Coreene - you owned 30 stables ?!?!?!

s’pose I’d better contribute; I limo-surfed bra-less through downtown Charlotte.

If I remember the Snug Harbor correctly, plenty of romance at the bar, but unless you could fit it in your pocket (and my jeans were always too tight for that), there was no room for romance in the ladies room.

Och, there was plenty of room. My old boyfriend was 6’4" tall and a strapping Vincent D’O type and it was no problem.

Phil Lynott’s pickup line was “Do you have any Irish in you?
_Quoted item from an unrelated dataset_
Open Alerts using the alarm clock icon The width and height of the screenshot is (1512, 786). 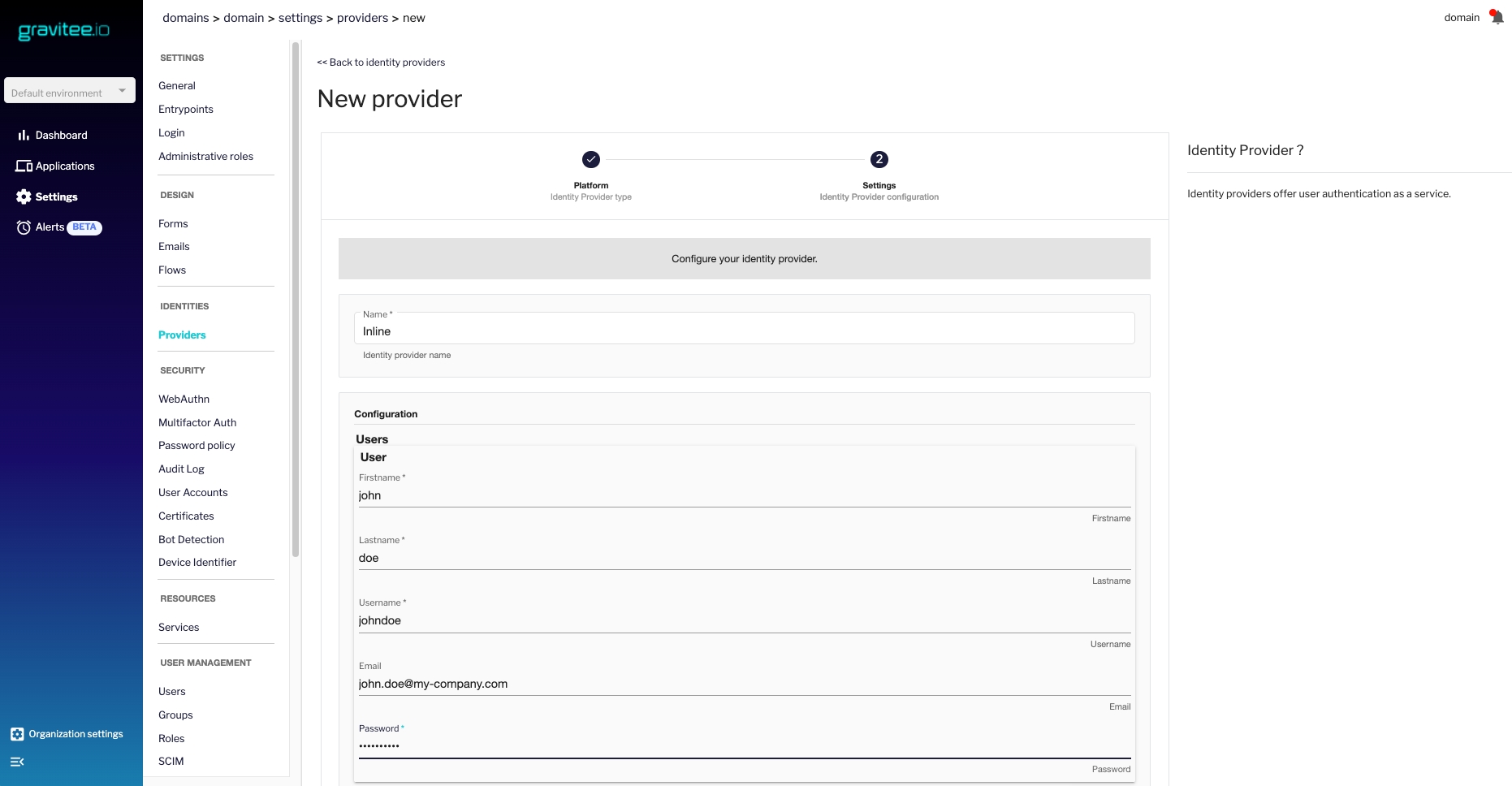[24, 227]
Do you want any more Irish in you?” Former singer of Thin Lizzy (I used to work for their PR co).

Unintentionally romantic, and years and years ago, ran into a friend of mine that Heidi knows on New Year’s Eve. Was mad about him. Three girlfriends and I went over to the Queen Mary after a concert in Long Beach. We’re in the parking lot and he drove over and I hear this “Coreene!” Walked over, he opens the car door, pulls me in and lays this smackeroooooo on me that I still can feel to this day.

I was doomed after that.

So that doesn’t fall into the Really Romantic category, but it does fall into the Cool Things On New Years category.

…no dancing, no drinking, no flashing (unless you count the mad-dash-to-the-linen-closet-for-a-washcloth-before-anyone-sees-you), no NUTHIN. I have one earring hole in each ear. No tattoos (do riding/horse-related scars count?), no smoking. I am…to quote a friend…“so pure it’s ridiculous.”

But…BUT…there is this dirty little thing I did when I was 17. It involved the oh-so-fine @$$ of my SCRUMPTIOUS, STRAIGHT dressage/CT trainer (seriously, this man could have modeled underwear for Calvin Klein!) and a camera. Uhhhhh. Yeeeaah. I only LOOK sweet and innocent!

Still have that shot somewhere…but (butt?) it’s MY picture. I don’t randomly share it with people.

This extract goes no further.